Defense was the Pacers’ calling card this season. And behind the exceptional rim protection of Roy Hibbert, Indiana kept a great offensive team at bay in Game 1 of the conference semifinals. The Knicks shot just 12-for-28 in the restricted area as Hibbert blocked five shots and contested countless others.

But it was the other end of the floor that really determined the 102-95 outcome, giving the Pacers their first win at Madison Square Garden this season, as well as home-court advantage in this series.

The Knicks looked like a pretty good defensive team against the Celtics. They pressured Avery Bradley and swarmed Paul Pierce, and there was nothing that Boston could really do about it, because they didn’t have anyone who could create shots or make something out of nothing.

The Pacers have that. They have Hibbert and David West in the post. They have George Hill in the pick-and-roll and Lance Stephenson on the break. And they have a jack-of-all-trades in Paul George. Throw in some hot shooting from D.J. Augustin (4-for-5 from 3-point range) and Indiana had six guys in double figures on Sunday, even though neither George (5-for-14) nor Hill (5-for-17) shot well.

It was a balanced attack in more ways than one, because there was no real offensive set or action from which Indiana got a lot of production. It was a real mixed bag of early offense, pick-and-rolls, post-ups, random plays made late in the shot clock, and second-chance points.

“If you’re going to score the ball offensively in the playoffs, especially in an environment like this, teams are going to take away your first option, your second option,” Pacers coach Frank Vogel said afterward. “Random action is a huge, huge part of playoff basketball on the offensive end. And our guys did a great job of just playing the game.”

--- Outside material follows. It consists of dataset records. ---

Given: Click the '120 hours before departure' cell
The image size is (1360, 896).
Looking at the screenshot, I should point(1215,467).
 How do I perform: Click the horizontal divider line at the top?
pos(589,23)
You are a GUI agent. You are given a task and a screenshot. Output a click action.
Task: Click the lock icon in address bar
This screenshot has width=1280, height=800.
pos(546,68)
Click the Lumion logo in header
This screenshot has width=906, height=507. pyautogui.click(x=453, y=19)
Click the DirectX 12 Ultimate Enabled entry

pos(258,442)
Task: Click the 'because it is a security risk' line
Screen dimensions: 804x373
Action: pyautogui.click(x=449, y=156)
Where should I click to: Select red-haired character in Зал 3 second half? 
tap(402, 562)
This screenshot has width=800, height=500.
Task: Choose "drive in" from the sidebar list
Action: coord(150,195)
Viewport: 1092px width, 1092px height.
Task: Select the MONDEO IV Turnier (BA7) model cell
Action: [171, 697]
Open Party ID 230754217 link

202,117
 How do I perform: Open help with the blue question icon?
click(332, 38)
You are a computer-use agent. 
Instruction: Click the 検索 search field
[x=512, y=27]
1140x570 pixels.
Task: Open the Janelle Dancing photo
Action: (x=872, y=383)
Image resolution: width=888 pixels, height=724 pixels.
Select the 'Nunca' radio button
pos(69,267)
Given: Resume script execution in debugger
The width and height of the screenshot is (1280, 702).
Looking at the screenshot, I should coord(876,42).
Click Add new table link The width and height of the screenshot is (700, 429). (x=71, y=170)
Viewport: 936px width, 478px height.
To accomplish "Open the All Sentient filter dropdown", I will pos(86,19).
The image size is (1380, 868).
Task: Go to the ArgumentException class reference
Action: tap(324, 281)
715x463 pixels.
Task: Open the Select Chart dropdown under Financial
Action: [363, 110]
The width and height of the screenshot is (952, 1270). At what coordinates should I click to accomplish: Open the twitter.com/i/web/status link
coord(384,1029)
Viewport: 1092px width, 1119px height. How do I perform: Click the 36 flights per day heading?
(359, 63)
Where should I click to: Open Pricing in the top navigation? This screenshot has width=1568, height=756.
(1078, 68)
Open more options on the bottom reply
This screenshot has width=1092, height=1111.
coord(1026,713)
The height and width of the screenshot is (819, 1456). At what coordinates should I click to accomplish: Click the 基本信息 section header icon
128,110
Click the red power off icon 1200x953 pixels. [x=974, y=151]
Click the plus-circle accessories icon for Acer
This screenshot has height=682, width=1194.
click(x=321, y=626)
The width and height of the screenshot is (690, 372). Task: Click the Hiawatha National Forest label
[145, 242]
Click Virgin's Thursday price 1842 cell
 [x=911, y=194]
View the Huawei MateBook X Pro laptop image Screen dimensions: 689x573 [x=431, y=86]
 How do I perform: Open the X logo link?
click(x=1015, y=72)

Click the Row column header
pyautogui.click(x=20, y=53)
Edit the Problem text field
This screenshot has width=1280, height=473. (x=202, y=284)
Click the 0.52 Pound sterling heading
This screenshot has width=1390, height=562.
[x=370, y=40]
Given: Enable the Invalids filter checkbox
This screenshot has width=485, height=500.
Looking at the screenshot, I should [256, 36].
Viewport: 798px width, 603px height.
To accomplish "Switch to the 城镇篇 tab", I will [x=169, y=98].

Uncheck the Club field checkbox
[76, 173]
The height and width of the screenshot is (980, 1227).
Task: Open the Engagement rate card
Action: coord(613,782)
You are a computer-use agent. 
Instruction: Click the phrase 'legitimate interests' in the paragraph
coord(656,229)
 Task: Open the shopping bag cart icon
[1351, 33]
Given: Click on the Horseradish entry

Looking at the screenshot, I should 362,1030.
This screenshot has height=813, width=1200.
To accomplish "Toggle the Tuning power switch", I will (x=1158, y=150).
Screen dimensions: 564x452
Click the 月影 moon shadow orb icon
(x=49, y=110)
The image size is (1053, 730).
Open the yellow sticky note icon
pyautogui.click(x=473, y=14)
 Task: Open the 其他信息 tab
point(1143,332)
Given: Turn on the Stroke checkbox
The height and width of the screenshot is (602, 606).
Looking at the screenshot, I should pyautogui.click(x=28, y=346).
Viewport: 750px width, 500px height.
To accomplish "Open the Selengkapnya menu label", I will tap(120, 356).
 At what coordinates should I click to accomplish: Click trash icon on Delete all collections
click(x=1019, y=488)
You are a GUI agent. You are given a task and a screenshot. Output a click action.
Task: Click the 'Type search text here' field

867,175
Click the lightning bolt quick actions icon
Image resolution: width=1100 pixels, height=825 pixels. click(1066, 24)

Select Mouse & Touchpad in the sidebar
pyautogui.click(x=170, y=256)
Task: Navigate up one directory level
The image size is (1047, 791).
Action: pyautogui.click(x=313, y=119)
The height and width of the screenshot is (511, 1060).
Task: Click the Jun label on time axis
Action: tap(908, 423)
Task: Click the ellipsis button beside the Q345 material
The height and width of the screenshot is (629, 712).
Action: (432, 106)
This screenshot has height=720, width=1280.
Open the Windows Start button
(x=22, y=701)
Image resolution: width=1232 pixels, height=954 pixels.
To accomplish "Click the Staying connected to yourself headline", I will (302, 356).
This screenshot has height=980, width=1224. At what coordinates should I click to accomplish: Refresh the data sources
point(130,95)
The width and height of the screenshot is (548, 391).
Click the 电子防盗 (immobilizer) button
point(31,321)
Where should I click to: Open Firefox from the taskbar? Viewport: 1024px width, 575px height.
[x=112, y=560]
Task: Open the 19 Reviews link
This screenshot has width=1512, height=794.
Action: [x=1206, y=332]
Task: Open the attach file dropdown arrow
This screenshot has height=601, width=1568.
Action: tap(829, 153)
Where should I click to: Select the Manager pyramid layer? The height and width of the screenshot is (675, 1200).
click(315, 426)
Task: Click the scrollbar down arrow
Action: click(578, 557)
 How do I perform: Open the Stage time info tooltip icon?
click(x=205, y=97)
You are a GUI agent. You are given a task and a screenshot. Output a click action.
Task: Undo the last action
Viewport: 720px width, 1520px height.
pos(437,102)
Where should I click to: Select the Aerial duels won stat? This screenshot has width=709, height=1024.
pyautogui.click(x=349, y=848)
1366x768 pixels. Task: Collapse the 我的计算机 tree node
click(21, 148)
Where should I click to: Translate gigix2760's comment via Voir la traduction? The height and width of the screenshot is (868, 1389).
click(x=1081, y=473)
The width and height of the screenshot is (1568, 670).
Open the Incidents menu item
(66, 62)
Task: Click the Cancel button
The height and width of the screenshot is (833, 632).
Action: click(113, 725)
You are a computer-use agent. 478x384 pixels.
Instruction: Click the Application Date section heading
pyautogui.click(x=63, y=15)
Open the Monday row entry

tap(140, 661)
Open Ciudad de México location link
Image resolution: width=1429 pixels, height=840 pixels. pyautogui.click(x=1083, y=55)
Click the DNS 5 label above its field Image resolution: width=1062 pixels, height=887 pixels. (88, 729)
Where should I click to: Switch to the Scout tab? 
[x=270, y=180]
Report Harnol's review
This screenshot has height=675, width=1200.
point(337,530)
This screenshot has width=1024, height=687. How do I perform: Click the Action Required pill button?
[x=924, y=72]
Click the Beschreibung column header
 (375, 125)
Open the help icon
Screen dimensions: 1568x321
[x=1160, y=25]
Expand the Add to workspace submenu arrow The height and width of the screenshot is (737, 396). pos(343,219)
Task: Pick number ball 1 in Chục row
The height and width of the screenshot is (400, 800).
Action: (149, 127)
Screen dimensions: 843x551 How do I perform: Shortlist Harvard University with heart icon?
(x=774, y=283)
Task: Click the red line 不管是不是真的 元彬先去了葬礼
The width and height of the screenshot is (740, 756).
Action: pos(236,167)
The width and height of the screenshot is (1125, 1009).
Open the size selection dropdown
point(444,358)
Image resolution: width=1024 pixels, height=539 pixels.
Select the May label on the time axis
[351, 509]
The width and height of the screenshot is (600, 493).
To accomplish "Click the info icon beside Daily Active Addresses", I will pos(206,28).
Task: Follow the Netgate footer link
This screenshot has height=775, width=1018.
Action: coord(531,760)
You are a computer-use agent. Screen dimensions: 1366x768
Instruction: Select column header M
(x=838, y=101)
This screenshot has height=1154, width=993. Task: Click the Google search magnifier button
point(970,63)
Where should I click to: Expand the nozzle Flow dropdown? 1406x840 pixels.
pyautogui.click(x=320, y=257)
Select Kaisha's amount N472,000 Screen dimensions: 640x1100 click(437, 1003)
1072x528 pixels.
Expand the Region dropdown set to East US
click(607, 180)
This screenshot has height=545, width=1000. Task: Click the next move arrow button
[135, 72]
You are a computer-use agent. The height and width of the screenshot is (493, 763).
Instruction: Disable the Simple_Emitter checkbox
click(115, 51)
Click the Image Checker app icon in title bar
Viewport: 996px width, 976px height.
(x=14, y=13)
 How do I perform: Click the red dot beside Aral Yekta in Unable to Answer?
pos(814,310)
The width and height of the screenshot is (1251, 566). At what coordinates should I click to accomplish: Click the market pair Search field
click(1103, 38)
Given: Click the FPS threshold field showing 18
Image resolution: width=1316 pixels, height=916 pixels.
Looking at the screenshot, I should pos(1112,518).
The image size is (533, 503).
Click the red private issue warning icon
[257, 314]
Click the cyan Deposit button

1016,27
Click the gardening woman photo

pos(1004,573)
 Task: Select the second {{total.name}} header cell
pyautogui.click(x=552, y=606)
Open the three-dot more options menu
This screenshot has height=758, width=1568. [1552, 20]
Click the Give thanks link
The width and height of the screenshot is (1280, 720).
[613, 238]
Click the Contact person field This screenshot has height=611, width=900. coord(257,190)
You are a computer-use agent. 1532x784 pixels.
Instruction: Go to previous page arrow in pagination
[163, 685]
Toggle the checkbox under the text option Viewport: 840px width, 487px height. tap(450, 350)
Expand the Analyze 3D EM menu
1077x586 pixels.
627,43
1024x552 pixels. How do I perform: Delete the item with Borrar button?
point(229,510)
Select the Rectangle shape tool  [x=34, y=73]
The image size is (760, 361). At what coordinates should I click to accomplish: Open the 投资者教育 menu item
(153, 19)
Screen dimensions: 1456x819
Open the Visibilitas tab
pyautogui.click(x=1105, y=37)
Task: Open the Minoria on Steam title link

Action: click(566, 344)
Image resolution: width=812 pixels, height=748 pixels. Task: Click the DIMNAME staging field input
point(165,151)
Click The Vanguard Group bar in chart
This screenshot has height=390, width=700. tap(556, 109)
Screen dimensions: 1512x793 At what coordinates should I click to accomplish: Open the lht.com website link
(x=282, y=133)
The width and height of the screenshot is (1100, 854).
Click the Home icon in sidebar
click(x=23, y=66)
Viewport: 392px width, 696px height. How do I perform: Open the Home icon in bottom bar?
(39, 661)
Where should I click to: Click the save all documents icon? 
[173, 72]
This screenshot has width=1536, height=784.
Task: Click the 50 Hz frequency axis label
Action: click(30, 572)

After some early struggles (10 points on their first 15 possessions), it was a couple of offensive rebounds (from Hibbert and Tyler Hansbrough) that produced five second chance points and got the Pacers going. And it was in the second quarter when they hit their stride, scoring 30 points on just 20 possessions and turning a seven-point deficit into a six-point lead that they continued to build on in the second half.

The Pacers’ spacing was good, they shared the ball, and they didn’t force anything. They played smart. They had 16 turnovers, but only four of them were live balls, keeping the Knicks from getting out in transition.

“I thought we didn’t have a careless turnover,” West said. “We took our time tonight. I thought guys did a good job of putting them on their heels, attacking and being aggressive.”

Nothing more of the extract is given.